The name of the village is probably based on the name of the river channel on which it is located, and which, too, has been known historically as the Russkoye Ustye.  (These days the channel is also known under the name Russkoustyinskoye Protoka that is formed from the name of the village.)
The original channel name, Russkoye Ustye, can be loosely translated as "the westernmost arm" [of the river delta], or the "westernmost river mouth". The noun ustye means "the river mouth", and the adjective Russkoye ("Russian") apparently refers to this channel's being the one located the farthest to the west (i.e., the one closest to [European] Russia). Similarly, the easternmost channel of the delta has been known as the Kolymskoye Ustye, i.e. the river mouth closest to the Kolyma (the Indigirka's neighbor to the east).
History and culture
Russkoye Ustye was settled by ethnic Russians several centuries ago, who mixed to some extent with the indigenous Even people. As no agriculture is possible at this Arctic location, they developed an economy based on hunting, fishing, and trapping. Since the place is north of the Arctic tree line, driftwood brought by the Indigirka was used for construction and for firewood.

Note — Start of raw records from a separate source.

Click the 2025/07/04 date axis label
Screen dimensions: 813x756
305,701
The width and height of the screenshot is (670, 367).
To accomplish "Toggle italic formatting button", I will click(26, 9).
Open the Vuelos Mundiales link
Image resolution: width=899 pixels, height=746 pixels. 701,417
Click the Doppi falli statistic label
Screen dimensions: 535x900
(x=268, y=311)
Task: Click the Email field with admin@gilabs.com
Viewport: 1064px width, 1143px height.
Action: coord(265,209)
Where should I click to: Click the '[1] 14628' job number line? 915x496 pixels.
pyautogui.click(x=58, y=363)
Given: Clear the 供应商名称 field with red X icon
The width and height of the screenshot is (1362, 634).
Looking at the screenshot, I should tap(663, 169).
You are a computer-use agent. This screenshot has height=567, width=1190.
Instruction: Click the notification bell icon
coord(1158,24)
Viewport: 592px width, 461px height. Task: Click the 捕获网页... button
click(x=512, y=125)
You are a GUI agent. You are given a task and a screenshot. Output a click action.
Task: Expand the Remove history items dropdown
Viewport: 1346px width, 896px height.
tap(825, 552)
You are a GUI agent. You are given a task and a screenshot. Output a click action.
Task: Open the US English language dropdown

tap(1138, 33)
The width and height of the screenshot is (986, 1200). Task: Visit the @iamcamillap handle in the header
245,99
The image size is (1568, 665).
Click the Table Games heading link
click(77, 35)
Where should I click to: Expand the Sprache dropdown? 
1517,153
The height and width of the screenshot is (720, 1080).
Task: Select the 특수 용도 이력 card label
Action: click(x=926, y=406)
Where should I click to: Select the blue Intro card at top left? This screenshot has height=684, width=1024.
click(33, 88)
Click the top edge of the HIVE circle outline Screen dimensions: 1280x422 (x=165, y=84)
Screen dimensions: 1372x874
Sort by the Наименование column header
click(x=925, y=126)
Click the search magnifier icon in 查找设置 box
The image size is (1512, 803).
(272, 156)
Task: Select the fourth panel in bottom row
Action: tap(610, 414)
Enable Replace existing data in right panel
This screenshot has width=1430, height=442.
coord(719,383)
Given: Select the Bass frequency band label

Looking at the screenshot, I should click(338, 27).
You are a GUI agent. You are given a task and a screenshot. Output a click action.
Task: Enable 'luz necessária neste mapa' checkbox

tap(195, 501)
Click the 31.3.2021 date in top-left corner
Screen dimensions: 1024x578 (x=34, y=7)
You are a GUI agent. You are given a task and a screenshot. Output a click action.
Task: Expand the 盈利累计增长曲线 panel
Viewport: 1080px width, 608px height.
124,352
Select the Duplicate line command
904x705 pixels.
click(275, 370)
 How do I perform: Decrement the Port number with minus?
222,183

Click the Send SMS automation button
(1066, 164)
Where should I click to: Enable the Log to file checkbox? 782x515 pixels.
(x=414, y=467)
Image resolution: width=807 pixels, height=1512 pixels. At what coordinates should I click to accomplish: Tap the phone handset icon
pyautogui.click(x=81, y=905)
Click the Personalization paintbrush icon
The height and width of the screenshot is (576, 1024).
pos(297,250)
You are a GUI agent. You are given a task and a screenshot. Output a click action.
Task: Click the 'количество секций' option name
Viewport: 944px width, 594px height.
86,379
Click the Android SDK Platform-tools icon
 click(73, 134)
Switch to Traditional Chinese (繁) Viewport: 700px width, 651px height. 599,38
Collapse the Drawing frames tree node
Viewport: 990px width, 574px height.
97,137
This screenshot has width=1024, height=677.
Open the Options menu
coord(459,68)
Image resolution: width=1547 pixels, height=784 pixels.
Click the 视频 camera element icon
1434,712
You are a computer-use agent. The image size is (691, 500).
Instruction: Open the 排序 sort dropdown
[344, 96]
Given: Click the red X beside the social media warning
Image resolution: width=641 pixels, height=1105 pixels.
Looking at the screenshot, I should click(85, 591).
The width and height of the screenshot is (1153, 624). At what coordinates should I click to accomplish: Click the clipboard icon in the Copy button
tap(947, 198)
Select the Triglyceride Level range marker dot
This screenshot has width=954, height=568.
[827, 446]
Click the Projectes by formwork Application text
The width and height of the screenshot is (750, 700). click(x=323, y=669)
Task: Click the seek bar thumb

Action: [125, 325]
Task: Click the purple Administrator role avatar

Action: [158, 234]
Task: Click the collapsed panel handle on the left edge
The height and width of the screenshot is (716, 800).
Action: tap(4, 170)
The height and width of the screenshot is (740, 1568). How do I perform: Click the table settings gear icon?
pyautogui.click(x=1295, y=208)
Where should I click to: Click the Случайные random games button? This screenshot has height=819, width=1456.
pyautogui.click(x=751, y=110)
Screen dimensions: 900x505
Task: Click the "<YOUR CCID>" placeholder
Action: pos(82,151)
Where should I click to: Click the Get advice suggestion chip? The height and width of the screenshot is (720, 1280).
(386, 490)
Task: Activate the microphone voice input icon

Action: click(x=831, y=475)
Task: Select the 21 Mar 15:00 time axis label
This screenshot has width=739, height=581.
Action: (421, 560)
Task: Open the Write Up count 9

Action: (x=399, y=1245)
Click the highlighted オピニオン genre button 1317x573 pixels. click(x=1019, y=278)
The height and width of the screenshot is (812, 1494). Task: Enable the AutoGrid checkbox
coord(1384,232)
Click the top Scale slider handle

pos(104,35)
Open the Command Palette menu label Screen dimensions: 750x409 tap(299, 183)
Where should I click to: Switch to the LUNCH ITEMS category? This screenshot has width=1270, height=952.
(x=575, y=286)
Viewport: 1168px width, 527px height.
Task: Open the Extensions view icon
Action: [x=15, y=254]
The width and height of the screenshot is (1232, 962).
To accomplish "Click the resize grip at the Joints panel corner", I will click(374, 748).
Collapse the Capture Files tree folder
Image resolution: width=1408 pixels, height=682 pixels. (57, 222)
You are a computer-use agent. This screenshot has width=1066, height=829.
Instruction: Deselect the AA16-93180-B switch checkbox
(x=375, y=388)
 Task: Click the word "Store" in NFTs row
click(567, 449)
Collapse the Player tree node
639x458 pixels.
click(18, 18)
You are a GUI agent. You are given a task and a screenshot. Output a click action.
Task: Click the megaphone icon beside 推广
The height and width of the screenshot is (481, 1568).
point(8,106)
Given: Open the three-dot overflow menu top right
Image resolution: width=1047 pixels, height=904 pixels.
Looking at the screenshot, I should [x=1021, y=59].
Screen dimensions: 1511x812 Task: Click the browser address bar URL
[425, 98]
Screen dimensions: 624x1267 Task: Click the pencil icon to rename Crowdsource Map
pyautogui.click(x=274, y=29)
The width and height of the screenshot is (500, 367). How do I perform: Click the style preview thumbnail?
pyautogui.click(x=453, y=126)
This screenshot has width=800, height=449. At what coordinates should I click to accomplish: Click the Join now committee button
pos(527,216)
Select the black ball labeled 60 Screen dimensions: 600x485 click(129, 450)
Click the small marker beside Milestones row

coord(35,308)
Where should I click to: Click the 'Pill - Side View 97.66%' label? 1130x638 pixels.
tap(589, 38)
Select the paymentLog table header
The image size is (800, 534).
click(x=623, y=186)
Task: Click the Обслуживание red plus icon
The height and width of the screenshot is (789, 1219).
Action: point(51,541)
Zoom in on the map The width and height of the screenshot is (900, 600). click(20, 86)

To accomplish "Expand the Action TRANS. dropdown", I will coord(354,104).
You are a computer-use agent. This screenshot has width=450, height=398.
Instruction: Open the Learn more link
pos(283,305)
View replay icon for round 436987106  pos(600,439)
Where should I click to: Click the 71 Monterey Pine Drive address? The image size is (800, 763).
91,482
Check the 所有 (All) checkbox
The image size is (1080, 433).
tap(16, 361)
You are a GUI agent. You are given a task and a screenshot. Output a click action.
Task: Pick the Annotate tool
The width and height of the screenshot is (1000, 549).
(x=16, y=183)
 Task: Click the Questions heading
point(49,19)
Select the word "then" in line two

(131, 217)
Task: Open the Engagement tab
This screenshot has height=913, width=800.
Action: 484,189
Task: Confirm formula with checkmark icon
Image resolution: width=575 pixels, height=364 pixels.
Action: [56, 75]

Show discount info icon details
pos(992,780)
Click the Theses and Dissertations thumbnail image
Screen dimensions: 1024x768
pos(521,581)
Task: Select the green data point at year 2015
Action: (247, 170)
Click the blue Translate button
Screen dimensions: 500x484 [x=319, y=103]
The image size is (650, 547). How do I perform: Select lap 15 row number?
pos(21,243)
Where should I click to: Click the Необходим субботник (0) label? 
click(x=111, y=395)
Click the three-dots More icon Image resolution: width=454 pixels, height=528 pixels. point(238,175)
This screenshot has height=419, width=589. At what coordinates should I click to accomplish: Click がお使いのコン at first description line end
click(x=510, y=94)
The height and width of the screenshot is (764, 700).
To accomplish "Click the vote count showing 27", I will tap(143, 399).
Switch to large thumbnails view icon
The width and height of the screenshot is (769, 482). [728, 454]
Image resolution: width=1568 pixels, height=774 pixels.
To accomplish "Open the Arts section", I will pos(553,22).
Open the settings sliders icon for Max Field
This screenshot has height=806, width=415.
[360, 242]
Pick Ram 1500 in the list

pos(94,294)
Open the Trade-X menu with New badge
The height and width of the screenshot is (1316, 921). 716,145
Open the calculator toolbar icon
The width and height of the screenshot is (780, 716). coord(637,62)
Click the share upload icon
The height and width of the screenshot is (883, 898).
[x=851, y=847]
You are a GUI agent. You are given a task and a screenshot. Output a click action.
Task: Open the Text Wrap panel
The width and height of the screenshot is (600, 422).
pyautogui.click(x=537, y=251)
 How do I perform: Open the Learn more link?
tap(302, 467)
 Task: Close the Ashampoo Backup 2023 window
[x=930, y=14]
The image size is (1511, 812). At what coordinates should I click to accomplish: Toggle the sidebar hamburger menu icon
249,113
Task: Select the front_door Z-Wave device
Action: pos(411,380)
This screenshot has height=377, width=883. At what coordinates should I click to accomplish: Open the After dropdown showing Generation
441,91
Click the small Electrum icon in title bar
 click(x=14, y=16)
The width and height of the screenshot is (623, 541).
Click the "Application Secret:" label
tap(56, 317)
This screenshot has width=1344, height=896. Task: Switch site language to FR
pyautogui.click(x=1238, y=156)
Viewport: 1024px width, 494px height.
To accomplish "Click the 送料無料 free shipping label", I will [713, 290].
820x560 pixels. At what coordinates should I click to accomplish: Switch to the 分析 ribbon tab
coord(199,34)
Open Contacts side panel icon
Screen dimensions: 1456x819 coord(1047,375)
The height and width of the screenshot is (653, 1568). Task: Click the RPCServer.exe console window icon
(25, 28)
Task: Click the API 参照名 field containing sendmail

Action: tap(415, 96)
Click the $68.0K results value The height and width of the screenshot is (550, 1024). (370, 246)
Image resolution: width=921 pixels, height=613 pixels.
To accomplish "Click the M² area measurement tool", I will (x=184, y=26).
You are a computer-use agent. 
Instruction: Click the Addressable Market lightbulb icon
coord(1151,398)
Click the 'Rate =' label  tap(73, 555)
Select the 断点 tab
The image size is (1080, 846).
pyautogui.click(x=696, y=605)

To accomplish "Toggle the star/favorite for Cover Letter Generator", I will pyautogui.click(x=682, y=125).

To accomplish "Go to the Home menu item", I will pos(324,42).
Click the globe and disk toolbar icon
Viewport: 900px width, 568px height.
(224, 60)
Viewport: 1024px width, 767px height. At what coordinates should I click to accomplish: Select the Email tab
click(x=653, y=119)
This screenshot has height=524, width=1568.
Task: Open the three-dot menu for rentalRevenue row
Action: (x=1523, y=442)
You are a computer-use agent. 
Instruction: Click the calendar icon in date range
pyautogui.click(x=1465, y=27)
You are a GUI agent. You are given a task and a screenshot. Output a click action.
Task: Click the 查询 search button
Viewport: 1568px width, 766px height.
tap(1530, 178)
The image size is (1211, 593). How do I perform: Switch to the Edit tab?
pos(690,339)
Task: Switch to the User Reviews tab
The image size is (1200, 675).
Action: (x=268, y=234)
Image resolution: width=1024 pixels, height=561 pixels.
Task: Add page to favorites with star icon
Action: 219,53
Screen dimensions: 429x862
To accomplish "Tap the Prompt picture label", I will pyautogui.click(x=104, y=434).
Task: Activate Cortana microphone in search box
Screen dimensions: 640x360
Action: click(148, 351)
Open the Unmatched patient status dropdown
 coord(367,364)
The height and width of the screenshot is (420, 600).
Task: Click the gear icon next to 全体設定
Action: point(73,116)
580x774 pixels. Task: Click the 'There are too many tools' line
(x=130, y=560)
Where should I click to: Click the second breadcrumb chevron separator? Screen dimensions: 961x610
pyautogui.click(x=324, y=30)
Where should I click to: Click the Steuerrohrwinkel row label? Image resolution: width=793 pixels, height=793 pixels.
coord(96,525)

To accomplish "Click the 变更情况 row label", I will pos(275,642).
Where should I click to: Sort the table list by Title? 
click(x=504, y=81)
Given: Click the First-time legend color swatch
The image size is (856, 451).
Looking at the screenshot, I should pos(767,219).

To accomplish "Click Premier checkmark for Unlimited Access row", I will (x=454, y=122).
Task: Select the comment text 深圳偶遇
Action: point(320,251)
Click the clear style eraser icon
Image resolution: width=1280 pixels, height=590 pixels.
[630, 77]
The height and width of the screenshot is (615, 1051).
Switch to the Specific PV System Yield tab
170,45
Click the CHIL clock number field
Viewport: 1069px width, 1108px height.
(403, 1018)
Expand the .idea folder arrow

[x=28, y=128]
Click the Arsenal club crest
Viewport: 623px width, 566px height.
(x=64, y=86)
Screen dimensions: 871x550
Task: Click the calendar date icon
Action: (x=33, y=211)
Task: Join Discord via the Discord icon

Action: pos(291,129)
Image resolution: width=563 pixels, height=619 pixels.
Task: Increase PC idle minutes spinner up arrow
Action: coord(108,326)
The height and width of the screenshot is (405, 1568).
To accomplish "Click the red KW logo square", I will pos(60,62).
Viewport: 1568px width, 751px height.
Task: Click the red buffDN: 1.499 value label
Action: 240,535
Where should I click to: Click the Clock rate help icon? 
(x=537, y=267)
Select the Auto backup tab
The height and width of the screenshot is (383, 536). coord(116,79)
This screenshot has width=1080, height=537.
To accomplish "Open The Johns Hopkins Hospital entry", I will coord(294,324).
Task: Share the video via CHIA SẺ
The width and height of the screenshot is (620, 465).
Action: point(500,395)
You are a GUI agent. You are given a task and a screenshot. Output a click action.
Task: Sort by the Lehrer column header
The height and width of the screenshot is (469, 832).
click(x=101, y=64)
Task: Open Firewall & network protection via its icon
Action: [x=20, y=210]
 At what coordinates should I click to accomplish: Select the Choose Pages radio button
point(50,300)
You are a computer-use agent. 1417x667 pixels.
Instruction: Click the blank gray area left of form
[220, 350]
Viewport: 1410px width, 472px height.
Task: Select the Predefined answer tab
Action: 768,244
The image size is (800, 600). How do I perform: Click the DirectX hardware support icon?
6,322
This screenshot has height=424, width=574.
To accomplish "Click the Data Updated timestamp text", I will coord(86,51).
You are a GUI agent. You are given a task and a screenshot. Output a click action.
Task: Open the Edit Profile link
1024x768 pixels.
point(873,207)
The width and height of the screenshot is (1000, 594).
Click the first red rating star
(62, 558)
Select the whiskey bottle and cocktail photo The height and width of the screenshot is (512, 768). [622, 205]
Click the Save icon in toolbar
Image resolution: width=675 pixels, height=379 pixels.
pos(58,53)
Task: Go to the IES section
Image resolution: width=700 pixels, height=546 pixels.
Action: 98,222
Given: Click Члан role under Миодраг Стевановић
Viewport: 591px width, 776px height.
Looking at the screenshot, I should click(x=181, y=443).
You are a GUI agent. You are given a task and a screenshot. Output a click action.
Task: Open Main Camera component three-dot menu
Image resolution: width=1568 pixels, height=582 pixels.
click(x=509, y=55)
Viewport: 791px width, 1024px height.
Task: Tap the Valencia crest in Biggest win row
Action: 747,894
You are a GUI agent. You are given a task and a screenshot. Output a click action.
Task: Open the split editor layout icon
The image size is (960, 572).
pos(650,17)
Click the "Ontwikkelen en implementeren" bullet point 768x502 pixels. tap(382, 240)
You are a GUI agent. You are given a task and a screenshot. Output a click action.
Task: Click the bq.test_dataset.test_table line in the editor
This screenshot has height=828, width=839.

Due to the remarkable geographic isolation of the settlement, its residents preserved much of their ancestors' beliefs, customs, and folklore into the 19th and 20th century, which made the village a favorite destination for Russian ethnographers and cultural anthropologists. Linguists visited the place to study the local dialect of Russian, strongly influenced by the Even language.
It is speculated that the original settlers, possibly of Pomor origin, arrived to the delta of the Indigirka as early as the first half of the 17th century. More skeptical researchers believe that the second half of the 17th century would be a more likely time for the initial settlement. According to a legend recorded in the village, the villagers' ancestors originally left the European Russia during Ivan IV's persecution campaigns in the late 16th century, although, as Rasputin suggests, reaching the Indigirka may have taken them a long time.
The first known record of the community of Russkoye Ustye is in the reports of the explorer Dmitry Laptev, who had to spend a winter there in 1739 when his boat was stuck in the ice. A Socialist Revolutionary Vladimir Zenzinov gave an account of the village visited by him in the early 1900s, during his Siberian exile.
It was only between 1928 (when a schoolhouse was built, and a schoolteacher arrived from the outside world) and the 1960s (the arrival of helicopters) that the village became reconnected, to an extent, with the "mainland" culture and integrated into the national economy. The pelts of arctic fox became the principal product sold by the villagers to the outside world.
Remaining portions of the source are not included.